I'm working on analyzing precise time measurements from an experimental process. I have 16 measurement groups. Of these, one should (on average) differ slightly in magnitude from the others. The remaining 15 should have similar or identical properties. I'm trying to determine which of these measurement groups is the odd one out. My first pass at the problem involved a naive data collection routine rotating between sample groups until enough samples from each group were collected.

My data is clearly not normal. Furthermore, sample values seem to fluctuate as a function of time (non-scientific visual inspection shows that larger values and smaller values tend to cluster across sample groups). The variable under consideration should not be fluctuating like this, so I believe this effect is attributable to some other element in an admittedly noisy environment.

My first pass at analysis was to run a KS test comparing each sample group to the set consisting of all other collected data. This worked as expected: the sample which was known to vary showed a much lower p-value than the other candidates.

The KS test isn't ideal here. Despite a theoretical belief that the data is continuous, my measurement resolution limits dictate that there must be a number of duplicate data points (3 effective places of resolution and n between 10k and 1m per group).

Unfortunately, this sample set was taken from a somewhat idealized experimental condition. I need to improve my analysis to include some larger elements of noise. I have done the experiment in my real-world condition, and have been having trouble finding reliable ways to analyze my data.

The problem seems to be related to the fact that while my effect remains constant over much larger (and thus longer-running) sampling regimes, the macro-level time changes seem to be interfering. As I move to an order of magnitude more samples in my real-world condition, rather than converging on one single value as different, the KS test starts to show that ALL the values differ (and the ordering is inconsistent).

I've re-written my data collection to log both the timestamp for each sample, and several timing values taken over the course of my experimental procedure (originally I was just logging a single aggregate timing result by calculating a difference using these values).
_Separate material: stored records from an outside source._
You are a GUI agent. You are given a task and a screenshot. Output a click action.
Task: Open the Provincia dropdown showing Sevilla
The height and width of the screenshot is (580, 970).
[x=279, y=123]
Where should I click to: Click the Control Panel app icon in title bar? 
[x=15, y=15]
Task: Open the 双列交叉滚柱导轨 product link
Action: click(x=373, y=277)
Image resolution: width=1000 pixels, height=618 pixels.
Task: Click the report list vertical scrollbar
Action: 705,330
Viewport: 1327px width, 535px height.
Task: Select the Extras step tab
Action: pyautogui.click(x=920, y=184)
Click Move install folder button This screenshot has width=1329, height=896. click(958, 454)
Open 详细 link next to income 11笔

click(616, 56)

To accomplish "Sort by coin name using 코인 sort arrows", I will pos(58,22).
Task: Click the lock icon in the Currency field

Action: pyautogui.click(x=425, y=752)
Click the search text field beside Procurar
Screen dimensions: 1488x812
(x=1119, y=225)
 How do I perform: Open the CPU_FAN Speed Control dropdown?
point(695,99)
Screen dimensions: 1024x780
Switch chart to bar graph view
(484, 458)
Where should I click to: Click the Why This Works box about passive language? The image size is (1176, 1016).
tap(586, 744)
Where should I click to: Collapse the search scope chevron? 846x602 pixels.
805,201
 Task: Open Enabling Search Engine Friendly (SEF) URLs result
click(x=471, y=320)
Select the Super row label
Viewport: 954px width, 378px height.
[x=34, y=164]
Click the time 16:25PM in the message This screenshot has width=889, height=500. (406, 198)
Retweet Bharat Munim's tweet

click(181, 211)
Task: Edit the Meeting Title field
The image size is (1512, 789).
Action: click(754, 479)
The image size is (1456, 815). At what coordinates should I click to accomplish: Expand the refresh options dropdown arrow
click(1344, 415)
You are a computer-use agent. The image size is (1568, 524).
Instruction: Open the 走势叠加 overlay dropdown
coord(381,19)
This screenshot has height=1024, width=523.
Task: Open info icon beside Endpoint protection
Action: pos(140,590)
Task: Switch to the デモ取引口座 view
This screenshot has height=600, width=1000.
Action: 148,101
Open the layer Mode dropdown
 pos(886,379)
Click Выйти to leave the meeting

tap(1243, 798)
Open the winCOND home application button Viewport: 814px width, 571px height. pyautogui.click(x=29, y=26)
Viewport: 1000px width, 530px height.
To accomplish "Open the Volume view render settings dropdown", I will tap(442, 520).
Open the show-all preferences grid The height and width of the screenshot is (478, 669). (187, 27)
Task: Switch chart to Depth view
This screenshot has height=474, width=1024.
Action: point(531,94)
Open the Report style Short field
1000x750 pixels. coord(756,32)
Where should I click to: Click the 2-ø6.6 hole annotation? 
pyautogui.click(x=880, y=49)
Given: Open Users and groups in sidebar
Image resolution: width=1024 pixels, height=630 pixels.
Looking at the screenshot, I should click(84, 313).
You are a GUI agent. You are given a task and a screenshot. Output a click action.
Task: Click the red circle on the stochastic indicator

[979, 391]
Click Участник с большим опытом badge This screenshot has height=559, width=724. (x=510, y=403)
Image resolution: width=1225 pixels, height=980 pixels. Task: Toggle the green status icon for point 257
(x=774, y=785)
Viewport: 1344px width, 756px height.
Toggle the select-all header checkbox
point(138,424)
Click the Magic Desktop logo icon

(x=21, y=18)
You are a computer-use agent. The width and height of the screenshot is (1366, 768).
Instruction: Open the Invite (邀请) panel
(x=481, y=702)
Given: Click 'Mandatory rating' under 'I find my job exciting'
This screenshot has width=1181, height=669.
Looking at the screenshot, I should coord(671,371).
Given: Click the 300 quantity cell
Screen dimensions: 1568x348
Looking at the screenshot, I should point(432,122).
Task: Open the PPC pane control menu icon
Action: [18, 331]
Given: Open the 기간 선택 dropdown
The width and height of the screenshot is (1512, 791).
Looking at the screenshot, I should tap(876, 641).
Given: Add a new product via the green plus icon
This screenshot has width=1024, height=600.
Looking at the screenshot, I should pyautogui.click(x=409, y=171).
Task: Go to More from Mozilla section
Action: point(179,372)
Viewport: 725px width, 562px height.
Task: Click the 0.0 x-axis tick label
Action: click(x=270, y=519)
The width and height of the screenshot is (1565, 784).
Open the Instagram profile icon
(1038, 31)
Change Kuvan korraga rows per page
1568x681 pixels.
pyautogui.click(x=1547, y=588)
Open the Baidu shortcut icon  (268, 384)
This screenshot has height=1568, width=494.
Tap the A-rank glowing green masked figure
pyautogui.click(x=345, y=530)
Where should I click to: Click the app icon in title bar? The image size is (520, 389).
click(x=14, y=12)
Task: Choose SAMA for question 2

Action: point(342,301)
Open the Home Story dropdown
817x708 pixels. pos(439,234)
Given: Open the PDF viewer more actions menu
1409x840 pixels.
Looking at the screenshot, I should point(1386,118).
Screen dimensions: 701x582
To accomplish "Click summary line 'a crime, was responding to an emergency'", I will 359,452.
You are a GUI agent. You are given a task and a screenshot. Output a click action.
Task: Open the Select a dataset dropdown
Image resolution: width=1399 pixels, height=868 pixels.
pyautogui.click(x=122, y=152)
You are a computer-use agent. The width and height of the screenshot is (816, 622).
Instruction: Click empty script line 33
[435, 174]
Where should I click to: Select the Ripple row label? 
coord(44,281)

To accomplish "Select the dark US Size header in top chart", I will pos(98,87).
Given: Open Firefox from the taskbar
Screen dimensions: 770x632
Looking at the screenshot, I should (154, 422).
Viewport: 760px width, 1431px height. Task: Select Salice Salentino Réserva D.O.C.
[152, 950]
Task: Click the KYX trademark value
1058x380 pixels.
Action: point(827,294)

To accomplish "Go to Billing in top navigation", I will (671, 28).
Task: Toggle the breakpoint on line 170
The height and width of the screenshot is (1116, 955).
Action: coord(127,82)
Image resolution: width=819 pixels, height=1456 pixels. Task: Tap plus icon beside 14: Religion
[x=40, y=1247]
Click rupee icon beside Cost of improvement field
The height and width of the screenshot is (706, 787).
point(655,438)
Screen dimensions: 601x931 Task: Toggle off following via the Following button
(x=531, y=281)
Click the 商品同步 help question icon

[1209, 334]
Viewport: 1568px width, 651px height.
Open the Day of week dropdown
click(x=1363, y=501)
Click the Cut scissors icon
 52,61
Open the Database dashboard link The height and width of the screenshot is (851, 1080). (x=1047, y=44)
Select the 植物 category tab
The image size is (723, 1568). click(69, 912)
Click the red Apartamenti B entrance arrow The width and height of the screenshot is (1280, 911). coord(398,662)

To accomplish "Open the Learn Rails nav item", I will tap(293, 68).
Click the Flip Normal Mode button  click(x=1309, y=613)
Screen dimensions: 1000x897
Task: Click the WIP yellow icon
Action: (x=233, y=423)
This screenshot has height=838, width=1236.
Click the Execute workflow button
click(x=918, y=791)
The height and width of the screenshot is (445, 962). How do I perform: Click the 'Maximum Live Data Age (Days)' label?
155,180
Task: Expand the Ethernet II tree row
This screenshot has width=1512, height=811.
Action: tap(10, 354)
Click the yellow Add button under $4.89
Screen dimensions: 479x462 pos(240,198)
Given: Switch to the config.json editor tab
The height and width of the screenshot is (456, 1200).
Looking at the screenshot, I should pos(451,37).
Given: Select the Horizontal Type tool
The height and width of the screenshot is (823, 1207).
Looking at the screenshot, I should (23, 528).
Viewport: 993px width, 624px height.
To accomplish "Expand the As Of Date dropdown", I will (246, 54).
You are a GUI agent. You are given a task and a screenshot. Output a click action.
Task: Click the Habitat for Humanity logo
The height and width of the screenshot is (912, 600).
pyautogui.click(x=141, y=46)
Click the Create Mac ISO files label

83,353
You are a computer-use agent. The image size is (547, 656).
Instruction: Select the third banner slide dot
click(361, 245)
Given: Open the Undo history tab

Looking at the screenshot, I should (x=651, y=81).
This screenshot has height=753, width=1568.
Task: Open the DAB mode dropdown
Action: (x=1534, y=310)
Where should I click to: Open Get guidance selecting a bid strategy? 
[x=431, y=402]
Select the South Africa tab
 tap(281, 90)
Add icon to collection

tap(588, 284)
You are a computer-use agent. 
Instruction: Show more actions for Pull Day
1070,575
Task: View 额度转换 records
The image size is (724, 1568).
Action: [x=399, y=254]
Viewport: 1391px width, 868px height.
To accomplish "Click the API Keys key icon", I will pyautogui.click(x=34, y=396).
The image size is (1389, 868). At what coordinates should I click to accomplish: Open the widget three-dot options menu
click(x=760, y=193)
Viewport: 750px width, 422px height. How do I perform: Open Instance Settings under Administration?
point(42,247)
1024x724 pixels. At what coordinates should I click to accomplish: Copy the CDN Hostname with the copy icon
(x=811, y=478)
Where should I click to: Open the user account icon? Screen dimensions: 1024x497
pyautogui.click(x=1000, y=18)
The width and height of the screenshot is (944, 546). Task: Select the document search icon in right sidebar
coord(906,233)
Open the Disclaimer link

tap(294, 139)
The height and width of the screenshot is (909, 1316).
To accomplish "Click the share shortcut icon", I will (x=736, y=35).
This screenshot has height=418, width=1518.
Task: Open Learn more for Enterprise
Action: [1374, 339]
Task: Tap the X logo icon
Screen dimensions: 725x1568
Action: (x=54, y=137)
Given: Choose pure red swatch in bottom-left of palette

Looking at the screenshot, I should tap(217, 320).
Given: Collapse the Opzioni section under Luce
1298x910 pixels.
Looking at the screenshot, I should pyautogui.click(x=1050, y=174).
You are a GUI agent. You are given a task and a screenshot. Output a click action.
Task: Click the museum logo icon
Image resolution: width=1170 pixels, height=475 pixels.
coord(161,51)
With this expanded data in hand, I've been looking for appropriate analysis techniques.

Here's where I'm stumped. I'm not sure what I should do with this timestamp data. I've turned a multiple sample comparison problem into a time sequence. If I can use the time data to even out my values, I'm still (at least potentially) left with a complicated multi-variable analysis. PCA assumes normality so that's out. ICA isn't appropriate because I know that most of my measured variables are not, in fact, independent of each other. Once I've sorted that out, I still need to compare to the overall group and figure out which one is different. Because each sample-per-group has a discrete timestamp, I don't have a simple way to compare across my sampling groups.

It seems like the Wilcoxon–Mann–Whitney (Wilcoxon rank-sum) test is likely to be of use here, but only after I've done work on the underlying data. Suggestions?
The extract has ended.